The last true supermajority I'm aware of only lasted 72 days, back in 2009. It's when the Fair Pay act was signed, Affordable Care Act, and a few different attempts to reform Wall Street. They were certainly not as life-changing as I'd like, but I'm admittedly pretty far to the Left of the average US voter.
The even stronger supermajority before that was in 1965, and that got the creation of Medicare & Medicaid, the Voting Rights Act, Freedom of Info Act, etc.
The Dems are a weak centrist party, and the leadership is center-right at best, but even so - those two times where they had a supermajority in the Senate gave us some good to at least quasi-good stuff. I'm totally on board for bashing the Democrats, but it's hard to convey the amount of damage the truly undemocratic Senate has done over the decades, and I think we can't avoid the reality that there was a lot that got done in that brief period when the Republicans couldn't stop them. The ability to block legislation in the Senate is just incredible. Things just can't get passed, unless it's something the Republicans will agree to - so it's far easier for shitty stuff to get passed. Unfortunately, there are enough right wing democrats that will go along with the shitty stuff the Republicans propose, in no small part because their constituents actually like it. We're losing the propaganda war, because those with capital have far more power to wield.
So there's a lot of problems to fix - deeply undemocratic institutions like the Senate and the Electoral College, the entirety of the GOP, weakass right-wing Democrats, and the voters themselves. Unfortunately, yeah...the interests of Capital have intervened and made sure to cripple Education and control the media landscape, so to get back to my main point, since I'm losing the thread here - I'm agreed that the Democrats are shit, but we can't ignore reality that when they've had actual full control of the Federal government, things were at least going in a decent direction.
The senate doesn't actually need a supermajority to end a filibuster; they approve the rules that set how many votes are needed to break a filibuster with a simple majority.
Similarly they can replace the parliamentarian at will, as republicans have done in the past, but chose to keep a parliamentarian that prevented them from using budget reconciliation to fulfill their promises to the voters.

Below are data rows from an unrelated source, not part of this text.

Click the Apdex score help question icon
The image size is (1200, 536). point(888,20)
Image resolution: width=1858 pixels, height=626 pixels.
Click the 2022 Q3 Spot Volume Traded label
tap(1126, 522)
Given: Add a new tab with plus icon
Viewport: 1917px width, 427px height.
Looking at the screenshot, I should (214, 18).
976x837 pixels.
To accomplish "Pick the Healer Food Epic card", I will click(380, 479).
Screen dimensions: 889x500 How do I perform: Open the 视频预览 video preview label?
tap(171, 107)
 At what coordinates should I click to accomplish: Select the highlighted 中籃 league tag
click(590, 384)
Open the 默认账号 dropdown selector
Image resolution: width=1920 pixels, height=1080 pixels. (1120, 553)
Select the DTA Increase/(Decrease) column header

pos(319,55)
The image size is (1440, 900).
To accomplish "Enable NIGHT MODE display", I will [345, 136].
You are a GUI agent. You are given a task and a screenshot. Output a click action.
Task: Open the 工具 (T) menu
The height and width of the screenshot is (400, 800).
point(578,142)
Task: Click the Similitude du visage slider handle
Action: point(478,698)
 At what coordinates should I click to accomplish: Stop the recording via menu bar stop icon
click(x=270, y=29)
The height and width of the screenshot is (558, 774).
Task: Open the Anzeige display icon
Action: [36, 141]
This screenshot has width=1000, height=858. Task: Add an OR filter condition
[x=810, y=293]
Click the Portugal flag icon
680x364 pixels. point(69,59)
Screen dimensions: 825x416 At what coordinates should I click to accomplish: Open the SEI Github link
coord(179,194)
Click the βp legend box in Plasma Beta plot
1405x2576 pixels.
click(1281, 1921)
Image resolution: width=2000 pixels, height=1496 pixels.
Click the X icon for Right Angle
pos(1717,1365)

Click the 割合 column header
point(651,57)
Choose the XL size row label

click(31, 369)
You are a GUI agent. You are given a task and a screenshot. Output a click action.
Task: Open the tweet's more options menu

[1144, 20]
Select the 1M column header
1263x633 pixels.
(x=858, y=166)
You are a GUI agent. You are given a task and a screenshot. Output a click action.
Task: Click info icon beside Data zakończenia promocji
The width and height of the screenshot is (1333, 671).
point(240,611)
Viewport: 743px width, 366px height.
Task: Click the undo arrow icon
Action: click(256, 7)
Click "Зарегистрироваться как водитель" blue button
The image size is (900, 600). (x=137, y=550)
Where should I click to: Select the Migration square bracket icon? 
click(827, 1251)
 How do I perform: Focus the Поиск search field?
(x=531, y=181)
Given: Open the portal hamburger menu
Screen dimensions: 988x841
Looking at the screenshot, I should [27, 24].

Well sure, the Democrats could kill the filibuster with a simply majority (if they could get 51 senators on board) but they filibuster a lot as well, to prevent some Republican legislation. So I can see why they're too pragmatic - or cowardly - to remove it. Not the best source/graph, but a source: https://fivethirtyeight.com/features/why-are-so-many-democrats-considering-ending-the-filibuster/
As for the parliamentarian: they haven't been removed in a while, and the one before that also served for a pretty long time...I think the Democrats (again, cowardly or pragmatically) are simply trying not to escalate and make the parliamentarian a puppet of the current simple majority. https://en.wikipedia.org/wiki/Parliamentarian_of_the_United_States_Senate
I'm all in favor of nuking the filibuster, mind you: which would make the whole budget reconciliation thing a moot point. but I can understand the desire for some in the party to retain it as a tool. Fat lot of good it's doing us now, of course.